● Work required
What lines below include the word "computer"? Copy each one.

Dataset entries
>>

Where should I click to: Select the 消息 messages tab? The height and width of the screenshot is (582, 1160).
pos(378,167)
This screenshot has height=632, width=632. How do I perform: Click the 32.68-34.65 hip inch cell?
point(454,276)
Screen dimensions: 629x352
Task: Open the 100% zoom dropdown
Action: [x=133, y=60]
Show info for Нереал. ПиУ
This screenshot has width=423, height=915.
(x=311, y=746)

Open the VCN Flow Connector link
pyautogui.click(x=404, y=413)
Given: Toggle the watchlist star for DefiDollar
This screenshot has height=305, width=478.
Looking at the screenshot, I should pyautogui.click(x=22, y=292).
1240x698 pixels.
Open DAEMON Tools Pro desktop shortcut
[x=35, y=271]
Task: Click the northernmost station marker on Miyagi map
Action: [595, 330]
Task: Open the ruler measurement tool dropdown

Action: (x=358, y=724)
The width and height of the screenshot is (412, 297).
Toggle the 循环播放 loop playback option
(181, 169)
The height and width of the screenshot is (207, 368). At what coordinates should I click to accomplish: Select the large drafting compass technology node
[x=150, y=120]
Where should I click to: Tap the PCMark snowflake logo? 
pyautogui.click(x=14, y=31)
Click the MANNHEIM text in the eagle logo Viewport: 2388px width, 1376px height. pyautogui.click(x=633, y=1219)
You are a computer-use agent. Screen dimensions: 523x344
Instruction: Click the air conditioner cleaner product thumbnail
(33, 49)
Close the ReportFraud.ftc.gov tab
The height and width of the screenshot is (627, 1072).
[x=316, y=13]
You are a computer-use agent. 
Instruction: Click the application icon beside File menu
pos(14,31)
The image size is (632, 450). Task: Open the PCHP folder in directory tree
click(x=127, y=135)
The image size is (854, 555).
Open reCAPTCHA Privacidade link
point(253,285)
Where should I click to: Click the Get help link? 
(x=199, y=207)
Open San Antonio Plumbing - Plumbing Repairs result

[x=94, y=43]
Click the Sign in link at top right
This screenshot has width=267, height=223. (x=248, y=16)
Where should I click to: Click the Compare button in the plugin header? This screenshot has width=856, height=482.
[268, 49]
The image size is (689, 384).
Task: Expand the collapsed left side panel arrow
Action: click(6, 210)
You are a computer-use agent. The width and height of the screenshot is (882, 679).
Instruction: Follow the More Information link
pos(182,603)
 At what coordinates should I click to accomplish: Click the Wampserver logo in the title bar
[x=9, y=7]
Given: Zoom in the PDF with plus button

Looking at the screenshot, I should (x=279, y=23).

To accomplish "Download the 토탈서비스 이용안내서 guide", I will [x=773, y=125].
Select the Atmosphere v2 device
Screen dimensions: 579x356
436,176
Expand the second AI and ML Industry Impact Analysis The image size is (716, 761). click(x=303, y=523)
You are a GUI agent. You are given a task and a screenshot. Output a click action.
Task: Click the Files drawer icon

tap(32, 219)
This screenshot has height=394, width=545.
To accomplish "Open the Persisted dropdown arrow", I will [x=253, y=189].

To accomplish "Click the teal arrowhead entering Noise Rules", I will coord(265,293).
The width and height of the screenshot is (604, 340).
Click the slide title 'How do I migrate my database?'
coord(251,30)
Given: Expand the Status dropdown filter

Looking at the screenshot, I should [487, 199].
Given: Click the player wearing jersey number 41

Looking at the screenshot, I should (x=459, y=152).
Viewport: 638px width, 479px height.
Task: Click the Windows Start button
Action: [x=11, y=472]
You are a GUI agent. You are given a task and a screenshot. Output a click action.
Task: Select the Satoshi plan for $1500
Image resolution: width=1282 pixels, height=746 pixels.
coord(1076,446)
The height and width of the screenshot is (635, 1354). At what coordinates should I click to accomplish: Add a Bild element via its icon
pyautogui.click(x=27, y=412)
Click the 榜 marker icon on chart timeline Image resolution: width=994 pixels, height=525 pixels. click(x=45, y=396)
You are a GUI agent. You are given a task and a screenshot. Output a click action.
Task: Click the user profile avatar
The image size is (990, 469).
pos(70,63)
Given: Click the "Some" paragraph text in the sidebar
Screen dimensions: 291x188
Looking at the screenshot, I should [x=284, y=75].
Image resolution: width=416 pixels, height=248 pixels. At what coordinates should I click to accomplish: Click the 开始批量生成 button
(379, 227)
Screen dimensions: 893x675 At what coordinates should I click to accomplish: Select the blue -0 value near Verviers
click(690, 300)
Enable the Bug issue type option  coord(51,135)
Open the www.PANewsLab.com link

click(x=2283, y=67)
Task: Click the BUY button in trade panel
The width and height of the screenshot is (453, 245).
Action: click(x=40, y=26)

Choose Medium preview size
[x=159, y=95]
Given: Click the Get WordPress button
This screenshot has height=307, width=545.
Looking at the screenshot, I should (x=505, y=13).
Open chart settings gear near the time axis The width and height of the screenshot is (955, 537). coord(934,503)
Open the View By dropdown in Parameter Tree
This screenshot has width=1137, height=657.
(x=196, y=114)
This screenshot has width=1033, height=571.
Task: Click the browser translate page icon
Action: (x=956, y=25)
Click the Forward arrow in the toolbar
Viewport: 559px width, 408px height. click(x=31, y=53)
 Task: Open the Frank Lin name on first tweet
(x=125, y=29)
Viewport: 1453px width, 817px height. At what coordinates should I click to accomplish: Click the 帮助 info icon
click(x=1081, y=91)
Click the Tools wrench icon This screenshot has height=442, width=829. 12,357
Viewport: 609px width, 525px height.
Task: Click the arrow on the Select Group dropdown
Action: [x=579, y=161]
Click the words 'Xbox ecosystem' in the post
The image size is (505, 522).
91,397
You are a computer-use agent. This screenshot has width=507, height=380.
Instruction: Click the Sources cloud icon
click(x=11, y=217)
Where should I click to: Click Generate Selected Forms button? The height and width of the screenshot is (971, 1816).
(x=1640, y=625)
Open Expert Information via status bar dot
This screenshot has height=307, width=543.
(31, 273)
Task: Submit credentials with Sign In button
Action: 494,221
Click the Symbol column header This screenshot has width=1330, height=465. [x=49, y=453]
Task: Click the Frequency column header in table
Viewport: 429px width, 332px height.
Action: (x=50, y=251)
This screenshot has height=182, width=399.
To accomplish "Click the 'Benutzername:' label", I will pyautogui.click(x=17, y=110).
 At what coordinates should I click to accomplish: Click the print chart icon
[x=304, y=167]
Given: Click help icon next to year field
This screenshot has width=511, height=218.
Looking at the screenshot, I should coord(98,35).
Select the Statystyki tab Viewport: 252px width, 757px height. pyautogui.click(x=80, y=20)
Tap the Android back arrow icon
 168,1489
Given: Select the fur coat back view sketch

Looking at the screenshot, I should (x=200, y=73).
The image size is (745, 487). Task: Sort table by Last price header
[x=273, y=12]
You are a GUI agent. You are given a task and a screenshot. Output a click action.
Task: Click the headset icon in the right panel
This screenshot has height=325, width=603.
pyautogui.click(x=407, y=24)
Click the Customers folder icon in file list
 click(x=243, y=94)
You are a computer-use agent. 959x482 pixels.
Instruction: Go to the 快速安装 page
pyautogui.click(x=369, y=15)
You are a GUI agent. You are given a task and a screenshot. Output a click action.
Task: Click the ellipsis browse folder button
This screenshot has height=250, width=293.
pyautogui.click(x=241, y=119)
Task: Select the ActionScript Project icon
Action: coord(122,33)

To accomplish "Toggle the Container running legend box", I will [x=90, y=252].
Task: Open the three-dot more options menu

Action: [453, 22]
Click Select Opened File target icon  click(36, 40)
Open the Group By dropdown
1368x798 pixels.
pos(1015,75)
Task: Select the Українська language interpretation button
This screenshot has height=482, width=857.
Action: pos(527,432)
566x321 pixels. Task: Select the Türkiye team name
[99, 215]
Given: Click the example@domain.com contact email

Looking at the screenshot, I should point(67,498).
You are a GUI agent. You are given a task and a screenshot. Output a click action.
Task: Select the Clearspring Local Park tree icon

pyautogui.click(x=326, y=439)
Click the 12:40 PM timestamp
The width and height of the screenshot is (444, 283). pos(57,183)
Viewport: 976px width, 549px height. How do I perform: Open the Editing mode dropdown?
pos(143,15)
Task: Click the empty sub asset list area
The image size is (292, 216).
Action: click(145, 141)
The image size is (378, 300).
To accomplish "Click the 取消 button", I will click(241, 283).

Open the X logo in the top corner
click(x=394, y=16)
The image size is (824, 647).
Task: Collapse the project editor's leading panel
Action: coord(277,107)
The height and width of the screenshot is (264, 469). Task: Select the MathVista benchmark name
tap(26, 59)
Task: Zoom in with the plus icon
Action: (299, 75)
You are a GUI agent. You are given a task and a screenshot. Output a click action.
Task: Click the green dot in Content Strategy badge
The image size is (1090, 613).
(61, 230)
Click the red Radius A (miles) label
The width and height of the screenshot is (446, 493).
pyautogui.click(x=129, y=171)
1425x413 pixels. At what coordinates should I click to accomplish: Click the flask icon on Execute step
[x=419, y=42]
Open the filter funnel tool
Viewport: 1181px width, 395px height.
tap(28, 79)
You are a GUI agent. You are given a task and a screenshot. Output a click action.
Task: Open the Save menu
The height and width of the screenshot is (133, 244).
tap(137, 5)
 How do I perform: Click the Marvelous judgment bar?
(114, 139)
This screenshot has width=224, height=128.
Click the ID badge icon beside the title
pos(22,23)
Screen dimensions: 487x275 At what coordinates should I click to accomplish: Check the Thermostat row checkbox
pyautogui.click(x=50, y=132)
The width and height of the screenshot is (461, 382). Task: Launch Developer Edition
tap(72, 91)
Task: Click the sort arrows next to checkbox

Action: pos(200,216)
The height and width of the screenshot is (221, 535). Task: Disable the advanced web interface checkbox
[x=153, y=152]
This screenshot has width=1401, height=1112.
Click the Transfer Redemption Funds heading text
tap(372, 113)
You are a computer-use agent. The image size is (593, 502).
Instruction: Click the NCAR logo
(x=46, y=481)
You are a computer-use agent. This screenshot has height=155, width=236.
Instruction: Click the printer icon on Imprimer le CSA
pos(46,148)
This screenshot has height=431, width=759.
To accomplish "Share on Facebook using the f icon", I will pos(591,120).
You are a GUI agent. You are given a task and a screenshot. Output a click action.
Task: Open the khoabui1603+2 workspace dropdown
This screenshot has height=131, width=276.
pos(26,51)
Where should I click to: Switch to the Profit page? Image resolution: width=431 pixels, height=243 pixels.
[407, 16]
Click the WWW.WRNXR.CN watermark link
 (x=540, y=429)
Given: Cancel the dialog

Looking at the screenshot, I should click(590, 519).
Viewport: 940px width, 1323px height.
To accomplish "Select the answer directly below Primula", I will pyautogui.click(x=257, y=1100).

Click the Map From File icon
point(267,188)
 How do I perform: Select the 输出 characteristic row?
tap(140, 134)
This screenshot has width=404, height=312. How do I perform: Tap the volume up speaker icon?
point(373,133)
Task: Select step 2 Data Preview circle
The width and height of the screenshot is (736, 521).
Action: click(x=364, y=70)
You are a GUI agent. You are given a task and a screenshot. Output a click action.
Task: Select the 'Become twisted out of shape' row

<<

● Exercise answer
You are a computer-use agent. Screen dimensions: 523x344
You are a computer-use agent. 
You are a computer-use agent. The width and height of the screenshot is (882, 679).
You are a computer-use agent. This screenshot has width=507, height=380.
You are a computer-use agent. 959x482 pixels.
You are a computer-use agent. The image size is (593, 502).
You are a computer-use agent. This screenshot has height=155, width=236.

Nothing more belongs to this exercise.